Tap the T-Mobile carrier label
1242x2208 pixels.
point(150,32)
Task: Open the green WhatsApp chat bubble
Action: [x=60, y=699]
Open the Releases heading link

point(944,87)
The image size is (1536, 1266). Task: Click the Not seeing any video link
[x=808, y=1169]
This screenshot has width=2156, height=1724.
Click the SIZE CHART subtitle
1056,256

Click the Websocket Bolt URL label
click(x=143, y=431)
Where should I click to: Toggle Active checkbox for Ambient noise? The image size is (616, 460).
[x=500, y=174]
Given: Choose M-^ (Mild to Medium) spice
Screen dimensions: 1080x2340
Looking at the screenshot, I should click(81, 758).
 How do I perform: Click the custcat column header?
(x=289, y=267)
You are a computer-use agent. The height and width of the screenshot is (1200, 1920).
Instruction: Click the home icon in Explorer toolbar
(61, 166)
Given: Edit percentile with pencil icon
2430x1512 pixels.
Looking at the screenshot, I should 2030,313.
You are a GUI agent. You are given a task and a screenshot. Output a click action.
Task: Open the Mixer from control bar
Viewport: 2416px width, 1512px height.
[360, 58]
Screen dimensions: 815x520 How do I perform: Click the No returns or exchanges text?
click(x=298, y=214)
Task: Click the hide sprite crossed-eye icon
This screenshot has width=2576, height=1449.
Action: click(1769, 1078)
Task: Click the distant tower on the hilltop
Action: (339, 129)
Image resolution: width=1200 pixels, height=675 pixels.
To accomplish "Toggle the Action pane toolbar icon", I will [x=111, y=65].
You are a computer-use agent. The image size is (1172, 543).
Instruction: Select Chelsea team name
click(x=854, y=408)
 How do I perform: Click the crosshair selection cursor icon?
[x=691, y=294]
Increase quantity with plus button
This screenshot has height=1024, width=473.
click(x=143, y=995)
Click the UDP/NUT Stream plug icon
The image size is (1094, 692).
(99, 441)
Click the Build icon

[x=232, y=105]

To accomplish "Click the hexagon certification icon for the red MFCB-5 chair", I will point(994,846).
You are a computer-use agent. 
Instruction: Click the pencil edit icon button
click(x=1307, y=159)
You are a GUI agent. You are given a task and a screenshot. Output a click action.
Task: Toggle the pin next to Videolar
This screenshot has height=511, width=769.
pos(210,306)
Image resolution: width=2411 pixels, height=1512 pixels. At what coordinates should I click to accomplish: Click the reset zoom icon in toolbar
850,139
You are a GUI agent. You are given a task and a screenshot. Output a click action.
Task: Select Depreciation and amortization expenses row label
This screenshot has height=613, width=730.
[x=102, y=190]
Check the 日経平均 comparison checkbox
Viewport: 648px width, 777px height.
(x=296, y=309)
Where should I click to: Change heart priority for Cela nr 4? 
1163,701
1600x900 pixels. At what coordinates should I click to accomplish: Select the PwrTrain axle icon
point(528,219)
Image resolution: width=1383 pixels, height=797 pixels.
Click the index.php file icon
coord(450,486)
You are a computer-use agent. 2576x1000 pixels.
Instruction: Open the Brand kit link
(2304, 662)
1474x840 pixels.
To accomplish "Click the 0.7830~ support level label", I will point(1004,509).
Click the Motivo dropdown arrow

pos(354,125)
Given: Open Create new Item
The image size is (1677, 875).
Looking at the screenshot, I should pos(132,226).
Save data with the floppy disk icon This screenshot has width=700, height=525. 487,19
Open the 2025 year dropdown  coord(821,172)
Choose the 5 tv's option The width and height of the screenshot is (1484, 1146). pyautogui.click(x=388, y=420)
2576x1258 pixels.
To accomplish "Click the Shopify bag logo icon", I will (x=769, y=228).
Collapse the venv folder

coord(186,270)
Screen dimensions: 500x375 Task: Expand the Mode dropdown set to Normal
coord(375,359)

### Task
Retype all of the lines above word for word.

### Answer to this task
Tap the T-Mobile carrier label
1242x2208 pixels.
point(150,32)
Task: Open the green WhatsApp chat bubble
Action: [x=60, y=699]
Open the Releases heading link

point(944,87)
The image size is (1536, 1266). Task: Click the Not seeing any video link
[x=808, y=1169]
This screenshot has width=2156, height=1724.
Click the SIZE CHART subtitle
1056,256

Click the Websocket Bolt URL label
click(x=143, y=431)
Where should I click to: Toggle Active checkbox for Ambient noise? The image size is (616, 460).
[x=500, y=174]
Given: Choose M-^ (Mild to Medium) spice
Screen dimensions: 1080x2340
Looking at the screenshot, I should click(81, 758).
 How do I perform: Click the custcat column header?
(x=289, y=267)
You are a computer-use agent. The height and width of the screenshot is (1200, 1920).
Instruction: Click the home icon in Explorer toolbar
(61, 166)
Given: Edit percentile with pencil icon
2430x1512 pixels.
Looking at the screenshot, I should 2030,313.
You are a GUI agent. You are given a task and a screenshot. Output a click action.
Task: Open the Mixer from control bar
Viewport: 2416px width, 1512px height.
[360, 58]
Screen dimensions: 815x520 How do I perform: Click the No returns or exchanges text?
click(x=298, y=214)
Task: Click the hide sprite crossed-eye icon
This screenshot has width=2576, height=1449.
Action: click(1769, 1078)
Task: Click the distant tower on the hilltop
Action: (339, 129)
Image resolution: width=1200 pixels, height=675 pixels.
To accomplish "Toggle the Action pane toolbar icon", I will [x=111, y=65].
You are a computer-use agent. The image size is (1172, 543).
Instruction: Select Chelsea team name
click(x=854, y=408)
 How do I perform: Click the crosshair selection cursor icon?
[x=691, y=294]
Increase quantity with plus button
This screenshot has height=1024, width=473.
click(x=143, y=995)
Click the UDP/NUT Stream plug icon
The image size is (1094, 692).
(99, 441)
Click the Build icon

[x=232, y=105]

To accomplish "Click the hexagon certification icon for the red MFCB-5 chair", I will point(994,846).
You are a computer-use agent. 
Instruction: Click the pencil edit icon button
click(x=1307, y=159)
You are a GUI agent. You are given a task and a screenshot. Output a click action.
Task: Toggle the pin next to Videolar
This screenshot has height=511, width=769.
pos(210,306)
Image resolution: width=2411 pixels, height=1512 pixels. At what coordinates should I click to accomplish: Click the reset zoom icon in toolbar
850,139
You are a GUI agent. You are given a task and a screenshot. Output a click action.
Task: Select Depreciation and amortization expenses row label
This screenshot has height=613, width=730.
[x=102, y=190]
Check the 日経平均 comparison checkbox
Viewport: 648px width, 777px height.
(x=296, y=309)
Where should I click to: Change heart priority for Cela nr 4? 
1163,701
1600x900 pixels. At what coordinates should I click to accomplish: Select the PwrTrain axle icon
point(528,219)
Image resolution: width=1383 pixels, height=797 pixels.
Click the index.php file icon
coord(450,486)
You are a computer-use agent. 2576x1000 pixels.
Instruction: Open the Brand kit link
(2304, 662)
1474x840 pixels.
To accomplish "Click the 0.7830~ support level label", I will point(1004,509).
Click the Motivo dropdown arrow

pos(354,125)
Given: Open Create new Item
The image size is (1677, 875).
Looking at the screenshot, I should pos(132,226).
Save data with the floppy disk icon This screenshot has width=700, height=525. 487,19
Open the 2025 year dropdown  coord(821,172)
Choose the 5 tv's option The width and height of the screenshot is (1484, 1146). pyautogui.click(x=388, y=420)
2576x1258 pixels.
To accomplish "Click the Shopify bag logo icon", I will (x=769, y=228).
Collapse the venv folder

coord(186,270)
Screen dimensions: 500x375 Task: Expand the Mode dropdown set to Normal
coord(375,359)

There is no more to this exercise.